▸ Vos tâches
1. Dressez la liste de tous les noms propres de lieux qui figurent dans le texte sur le carnet d'Ulysse.
2. Poursuivez le texte sur le carnet d'Ulysse à partir de sa dernière phrase.

▸ Extrait du texte
━━━━━━━━━━━━━━━━━━━━━━━━━━━━━━

De juin 40 à février 41, sous les piqués de Stukas hargneux comme des frelons, il revivait les sept mois de sa campagne de France, avec un flegme quasiment socratique. Conscient que la moindre bombe pouvait lui passer le goût du pain, il s’interdisait toute envolée lyrique et banalisait par le menu sa mésaventure, en n’oubliant jamais d‘ajouter chaque fois que la soupe était bonne, comme un pied de nez à l’occupant.
Aucune Pénélope ne devait l’attendre autour d’Aboncourt, vu qu’au lieu de ”remonter” en Moselle après l’armistice comme la plupart des expulsés, il avait décidé de rester au centre de la France, jusqu’à la fin d’une guerre dont il n’avait aucune idée, dans une zone qu’on disait libre et qui ne le resta pas longtemps.
Sous la molesquine racornie du carnet, la rédaction de cette ”Débacle” de 1939-40, paraissait quasiment distanciée. Elle contrastait avec celles qu'on trouve souvent, où les témoins ont tendance à se mettre en scène. Ulysse raconte au premier degré, imperturbable, réservé, sans jamais libérer ses humeurs. Alors que la lourdeur de l’humiliation paralyse les mémoires de dizaines de milliers de Mosellans lâchés comme lui sur les routes, l'un d'entre eux brosse un panorama en demi-teinte et sans enluminure de son voyage forcé. Comme si ce gentleman eût trouvé peu élégant d’en rajouter dans le désastre, il relativise au maximum ses propres misères, par compassion pour ses proches ou par respect pour ses copains.

━━━━━━━━━━━━━━━━━━━━━━━━━━━━━━

▸ Données recueillies
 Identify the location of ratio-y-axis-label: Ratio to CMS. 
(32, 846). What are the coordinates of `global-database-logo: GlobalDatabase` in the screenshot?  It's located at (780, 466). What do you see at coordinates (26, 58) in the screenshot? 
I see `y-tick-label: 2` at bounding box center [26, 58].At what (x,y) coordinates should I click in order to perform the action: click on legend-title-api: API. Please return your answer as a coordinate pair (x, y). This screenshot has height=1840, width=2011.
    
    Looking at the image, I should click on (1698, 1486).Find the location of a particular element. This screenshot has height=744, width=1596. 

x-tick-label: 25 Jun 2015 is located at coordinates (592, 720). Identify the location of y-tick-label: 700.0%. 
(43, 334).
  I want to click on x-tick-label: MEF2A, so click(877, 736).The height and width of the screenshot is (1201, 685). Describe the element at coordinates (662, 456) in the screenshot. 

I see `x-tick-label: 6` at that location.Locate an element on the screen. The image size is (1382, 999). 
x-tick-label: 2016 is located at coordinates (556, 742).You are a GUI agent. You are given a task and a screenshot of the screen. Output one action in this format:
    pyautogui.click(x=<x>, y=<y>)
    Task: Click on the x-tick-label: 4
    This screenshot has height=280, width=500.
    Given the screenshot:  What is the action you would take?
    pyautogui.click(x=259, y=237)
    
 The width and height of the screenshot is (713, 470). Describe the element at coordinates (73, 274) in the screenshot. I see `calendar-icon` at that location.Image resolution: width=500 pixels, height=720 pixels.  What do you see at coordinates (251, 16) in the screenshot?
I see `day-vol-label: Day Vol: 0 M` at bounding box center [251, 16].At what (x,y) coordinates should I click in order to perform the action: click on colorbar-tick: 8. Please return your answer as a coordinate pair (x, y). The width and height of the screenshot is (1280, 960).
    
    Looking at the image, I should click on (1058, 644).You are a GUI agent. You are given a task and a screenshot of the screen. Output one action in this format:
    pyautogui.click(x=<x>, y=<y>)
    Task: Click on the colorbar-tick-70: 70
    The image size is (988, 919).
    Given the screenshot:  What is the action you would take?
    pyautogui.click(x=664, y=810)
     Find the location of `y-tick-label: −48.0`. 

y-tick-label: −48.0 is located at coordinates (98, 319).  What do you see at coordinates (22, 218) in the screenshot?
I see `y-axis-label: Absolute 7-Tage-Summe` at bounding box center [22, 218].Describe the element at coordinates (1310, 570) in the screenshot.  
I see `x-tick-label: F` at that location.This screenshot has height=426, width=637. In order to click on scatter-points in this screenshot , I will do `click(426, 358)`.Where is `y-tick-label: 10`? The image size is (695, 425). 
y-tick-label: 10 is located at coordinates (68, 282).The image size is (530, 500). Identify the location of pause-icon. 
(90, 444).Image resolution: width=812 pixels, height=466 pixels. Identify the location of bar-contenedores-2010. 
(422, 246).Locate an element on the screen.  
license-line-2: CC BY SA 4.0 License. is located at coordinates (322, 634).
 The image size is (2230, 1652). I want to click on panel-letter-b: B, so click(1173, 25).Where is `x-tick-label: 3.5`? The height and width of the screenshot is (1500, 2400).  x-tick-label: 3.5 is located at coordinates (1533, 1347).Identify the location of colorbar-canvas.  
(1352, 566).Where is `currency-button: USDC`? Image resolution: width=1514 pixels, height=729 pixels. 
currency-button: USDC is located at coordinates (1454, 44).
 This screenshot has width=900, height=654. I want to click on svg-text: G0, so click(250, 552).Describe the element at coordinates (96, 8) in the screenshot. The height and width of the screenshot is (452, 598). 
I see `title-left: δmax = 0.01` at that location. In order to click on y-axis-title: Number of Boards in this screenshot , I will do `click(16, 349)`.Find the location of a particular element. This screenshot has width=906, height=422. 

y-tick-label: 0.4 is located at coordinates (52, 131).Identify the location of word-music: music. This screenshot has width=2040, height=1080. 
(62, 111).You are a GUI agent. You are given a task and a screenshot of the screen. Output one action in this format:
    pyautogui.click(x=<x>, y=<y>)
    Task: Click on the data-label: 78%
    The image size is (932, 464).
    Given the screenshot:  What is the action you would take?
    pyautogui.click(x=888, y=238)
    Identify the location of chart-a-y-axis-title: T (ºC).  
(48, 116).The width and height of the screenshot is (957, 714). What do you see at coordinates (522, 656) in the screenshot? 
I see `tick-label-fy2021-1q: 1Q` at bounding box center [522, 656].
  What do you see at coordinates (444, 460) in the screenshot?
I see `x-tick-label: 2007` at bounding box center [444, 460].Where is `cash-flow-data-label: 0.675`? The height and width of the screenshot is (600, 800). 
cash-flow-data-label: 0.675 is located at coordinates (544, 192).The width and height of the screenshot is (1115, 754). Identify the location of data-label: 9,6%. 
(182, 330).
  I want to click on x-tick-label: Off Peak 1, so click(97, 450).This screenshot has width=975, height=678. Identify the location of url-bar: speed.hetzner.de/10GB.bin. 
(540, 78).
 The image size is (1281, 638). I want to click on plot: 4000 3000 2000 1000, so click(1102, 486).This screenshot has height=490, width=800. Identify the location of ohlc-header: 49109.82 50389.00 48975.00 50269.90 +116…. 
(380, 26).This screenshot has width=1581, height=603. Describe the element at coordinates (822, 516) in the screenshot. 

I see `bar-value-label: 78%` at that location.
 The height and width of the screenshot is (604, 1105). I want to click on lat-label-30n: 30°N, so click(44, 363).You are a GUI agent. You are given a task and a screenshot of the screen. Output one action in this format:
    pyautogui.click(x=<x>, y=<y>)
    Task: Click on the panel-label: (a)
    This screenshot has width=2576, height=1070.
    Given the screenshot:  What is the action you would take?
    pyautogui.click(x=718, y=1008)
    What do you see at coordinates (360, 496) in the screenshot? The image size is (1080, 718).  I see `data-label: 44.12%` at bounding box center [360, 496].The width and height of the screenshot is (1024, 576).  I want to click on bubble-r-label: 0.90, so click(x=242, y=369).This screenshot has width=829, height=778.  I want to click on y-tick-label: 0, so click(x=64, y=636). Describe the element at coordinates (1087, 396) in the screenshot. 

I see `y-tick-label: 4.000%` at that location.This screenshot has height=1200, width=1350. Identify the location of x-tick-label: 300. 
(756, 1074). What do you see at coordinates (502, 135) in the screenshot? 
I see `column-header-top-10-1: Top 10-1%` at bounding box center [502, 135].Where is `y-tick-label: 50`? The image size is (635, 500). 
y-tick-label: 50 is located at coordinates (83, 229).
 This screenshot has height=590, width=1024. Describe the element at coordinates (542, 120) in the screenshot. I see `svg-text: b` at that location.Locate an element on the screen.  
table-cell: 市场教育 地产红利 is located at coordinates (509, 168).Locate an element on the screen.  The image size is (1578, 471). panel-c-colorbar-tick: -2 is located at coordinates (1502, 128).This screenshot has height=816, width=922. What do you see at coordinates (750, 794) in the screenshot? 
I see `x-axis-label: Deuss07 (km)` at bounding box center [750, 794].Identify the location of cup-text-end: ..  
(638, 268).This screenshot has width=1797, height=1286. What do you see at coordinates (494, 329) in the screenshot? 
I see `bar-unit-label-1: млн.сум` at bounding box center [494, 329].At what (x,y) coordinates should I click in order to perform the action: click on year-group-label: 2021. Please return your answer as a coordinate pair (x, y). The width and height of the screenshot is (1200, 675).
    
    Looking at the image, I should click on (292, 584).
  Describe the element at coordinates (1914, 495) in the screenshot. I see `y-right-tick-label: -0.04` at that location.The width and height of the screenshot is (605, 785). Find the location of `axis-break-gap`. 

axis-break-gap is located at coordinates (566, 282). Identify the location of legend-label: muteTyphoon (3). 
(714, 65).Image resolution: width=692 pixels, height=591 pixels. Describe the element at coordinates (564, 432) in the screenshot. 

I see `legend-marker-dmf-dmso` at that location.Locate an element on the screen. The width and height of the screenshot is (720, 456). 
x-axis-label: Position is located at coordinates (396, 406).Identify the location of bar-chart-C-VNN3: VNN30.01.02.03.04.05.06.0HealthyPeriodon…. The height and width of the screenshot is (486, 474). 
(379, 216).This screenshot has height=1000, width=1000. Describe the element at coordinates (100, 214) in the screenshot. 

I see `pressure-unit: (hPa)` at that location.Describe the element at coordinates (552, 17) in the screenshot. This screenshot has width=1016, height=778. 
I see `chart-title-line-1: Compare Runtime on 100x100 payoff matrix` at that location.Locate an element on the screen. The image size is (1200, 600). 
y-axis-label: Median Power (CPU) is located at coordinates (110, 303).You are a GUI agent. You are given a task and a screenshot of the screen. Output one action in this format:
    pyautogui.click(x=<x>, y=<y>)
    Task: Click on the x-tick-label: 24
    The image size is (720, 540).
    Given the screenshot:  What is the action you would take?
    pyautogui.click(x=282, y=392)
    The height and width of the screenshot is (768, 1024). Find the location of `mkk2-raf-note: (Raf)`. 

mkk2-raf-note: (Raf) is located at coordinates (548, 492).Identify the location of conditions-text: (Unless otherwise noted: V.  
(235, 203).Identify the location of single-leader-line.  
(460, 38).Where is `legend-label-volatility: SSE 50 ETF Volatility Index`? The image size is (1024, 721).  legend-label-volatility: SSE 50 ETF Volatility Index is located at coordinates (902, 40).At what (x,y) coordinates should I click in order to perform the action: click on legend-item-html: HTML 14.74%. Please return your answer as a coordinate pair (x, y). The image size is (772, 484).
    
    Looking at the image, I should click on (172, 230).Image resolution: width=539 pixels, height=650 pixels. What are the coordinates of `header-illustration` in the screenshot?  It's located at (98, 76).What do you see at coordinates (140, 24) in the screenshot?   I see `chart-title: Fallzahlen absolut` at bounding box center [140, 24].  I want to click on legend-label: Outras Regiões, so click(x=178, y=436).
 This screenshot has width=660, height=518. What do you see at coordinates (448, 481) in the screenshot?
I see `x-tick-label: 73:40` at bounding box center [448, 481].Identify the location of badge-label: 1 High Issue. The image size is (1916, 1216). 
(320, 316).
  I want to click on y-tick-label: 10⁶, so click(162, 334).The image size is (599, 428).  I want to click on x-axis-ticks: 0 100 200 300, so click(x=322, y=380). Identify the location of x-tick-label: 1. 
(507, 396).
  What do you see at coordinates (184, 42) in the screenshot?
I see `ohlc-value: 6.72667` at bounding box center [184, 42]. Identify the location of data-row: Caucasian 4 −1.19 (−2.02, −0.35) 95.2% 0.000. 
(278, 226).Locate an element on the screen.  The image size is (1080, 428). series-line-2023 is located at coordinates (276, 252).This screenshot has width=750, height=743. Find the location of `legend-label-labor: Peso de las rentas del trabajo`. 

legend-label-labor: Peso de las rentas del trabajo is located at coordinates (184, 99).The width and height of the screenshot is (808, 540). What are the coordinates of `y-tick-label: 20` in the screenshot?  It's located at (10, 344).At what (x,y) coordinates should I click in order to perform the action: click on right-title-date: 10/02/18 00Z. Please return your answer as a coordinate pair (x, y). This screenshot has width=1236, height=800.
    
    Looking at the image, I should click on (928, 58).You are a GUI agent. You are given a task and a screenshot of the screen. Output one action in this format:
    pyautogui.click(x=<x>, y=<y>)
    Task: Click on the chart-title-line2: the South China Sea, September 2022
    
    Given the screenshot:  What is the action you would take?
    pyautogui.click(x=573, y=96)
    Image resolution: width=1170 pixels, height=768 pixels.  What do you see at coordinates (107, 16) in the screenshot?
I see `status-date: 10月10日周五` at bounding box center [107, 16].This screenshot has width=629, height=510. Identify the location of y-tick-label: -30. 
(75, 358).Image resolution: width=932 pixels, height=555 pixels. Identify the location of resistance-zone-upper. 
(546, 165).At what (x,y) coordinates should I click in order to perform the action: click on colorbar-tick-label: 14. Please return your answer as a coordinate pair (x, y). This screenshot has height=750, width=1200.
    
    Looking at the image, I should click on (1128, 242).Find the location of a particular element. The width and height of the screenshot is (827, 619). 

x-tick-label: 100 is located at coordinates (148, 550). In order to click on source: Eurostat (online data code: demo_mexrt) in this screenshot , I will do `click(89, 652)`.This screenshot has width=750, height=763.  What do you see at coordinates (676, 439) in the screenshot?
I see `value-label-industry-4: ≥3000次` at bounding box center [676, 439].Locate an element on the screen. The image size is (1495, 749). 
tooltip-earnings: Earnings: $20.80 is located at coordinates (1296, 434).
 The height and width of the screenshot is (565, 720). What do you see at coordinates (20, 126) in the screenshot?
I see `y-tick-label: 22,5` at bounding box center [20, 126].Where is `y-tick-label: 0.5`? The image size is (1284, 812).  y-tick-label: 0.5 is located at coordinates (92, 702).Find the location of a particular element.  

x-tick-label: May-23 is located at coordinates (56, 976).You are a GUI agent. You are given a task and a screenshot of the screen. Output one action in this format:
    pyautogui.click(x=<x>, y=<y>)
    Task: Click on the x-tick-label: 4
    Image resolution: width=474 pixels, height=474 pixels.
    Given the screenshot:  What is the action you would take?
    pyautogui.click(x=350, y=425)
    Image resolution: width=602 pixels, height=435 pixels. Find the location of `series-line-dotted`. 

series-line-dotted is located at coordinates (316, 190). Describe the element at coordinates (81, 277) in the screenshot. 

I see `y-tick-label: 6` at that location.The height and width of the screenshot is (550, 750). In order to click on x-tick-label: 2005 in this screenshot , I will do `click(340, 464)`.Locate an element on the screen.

━━━━━━━━━━━━━━━━━━━━━━━━━━━━━━

▸ Réponses par tâche
1. Aboncourt, Moselle, France

2.
Il s'appelait Ulysse, bon d'accord ! Mais du fait de ce sacré prénom, le récit n'en garde pas moins la dimension d’une Odyssée... La comparaison n'ira pas plus loin. Bien que plutôt charmeur et très adroit de ses mains, bien que têtu comme son antique homonyme, notre héros mosellan ne se mettait jamais en colère ! Or chacun sait qu’Ulysse vient de ”odussomai” qui signifie en grec se fâcher.
Grâce au pieux réflexe de Martine Olivier-Brasseur en ressuscitant son père, nous avons un regard réel, et non mythique, sur le chaos global des guerres et le bouleversement profond qu’elles entraînent chez les gens les plus anonymes. Sous la fausse banalité d'un moment d'histoire, on perçoit une vibration humaine qui échappe aux historiens.
Aboncourt aujourd'hui
A la mort de son père en 1934, notre Lorrain était devenu chef de famille à quinze ans. Amoureux de Metz, il se "tapait" régulièrement à vélo les côtes de Saint-Julien et de Saint-Hubert et n’aurait pu rater en 1930 le passage du Tour de France. Doté d’un CAP de comptable, il s’intéressait à tout. Hubert de Wendel, alors Père Noël du secteur, lui avait laissé un coin de jardin dans sa maison d’Hayange pour qu’il y construise un petit avion, monoplace et grandeur nature. C’est dire que l’espace ne lui faisait pas peur. Il faillit en oublier la miniature galbée des œufs de Fabergé qu’il modelait à la chaine, en étant devenu grand connaisseur.
Ainsi commence la campagne de France de notre mosellan. Le 6 juin 1940, il a dans son portefeuille une feuille de route qui l’enjoint de gagner le dépôt de chars 511 à Bourges, mais déjà dans sa sacoche suffisamment de répartie pour réagir d’Ithaque au tac.
Surtout, pas de vagues... Nulle question de Cyclope, encore moins de sirènes, mais seulement l’errance d’un jeune voyageur pépère qui s’adapte intelligemment aux provocations hasard, du moment qu’il n’y peut rien.
Faute de mieux, il note tout… Le 9 juin, aux adieux d’Aboncourt, c’est la dernière partie de belote avec les copains. Direction Bettelainville, quatre heures d’arrêt à Vigny, ça commence mal. Enfin Metz le 10 juin, Buffet de la Gare jusqu’à 5 heures du matin, et départ à 13h37 vers Paris.
La gare d’où partaient les conscrits
Le début du carnet
A Lérouville, la DCA les protège de 46 bombardiers allemands avec 200 bombes au menu. Il reçoit un éclat de pierre dans le bras gauche. (Sa fille se souvient du trou qui en gardait la trace, pas très loin de l’épaule).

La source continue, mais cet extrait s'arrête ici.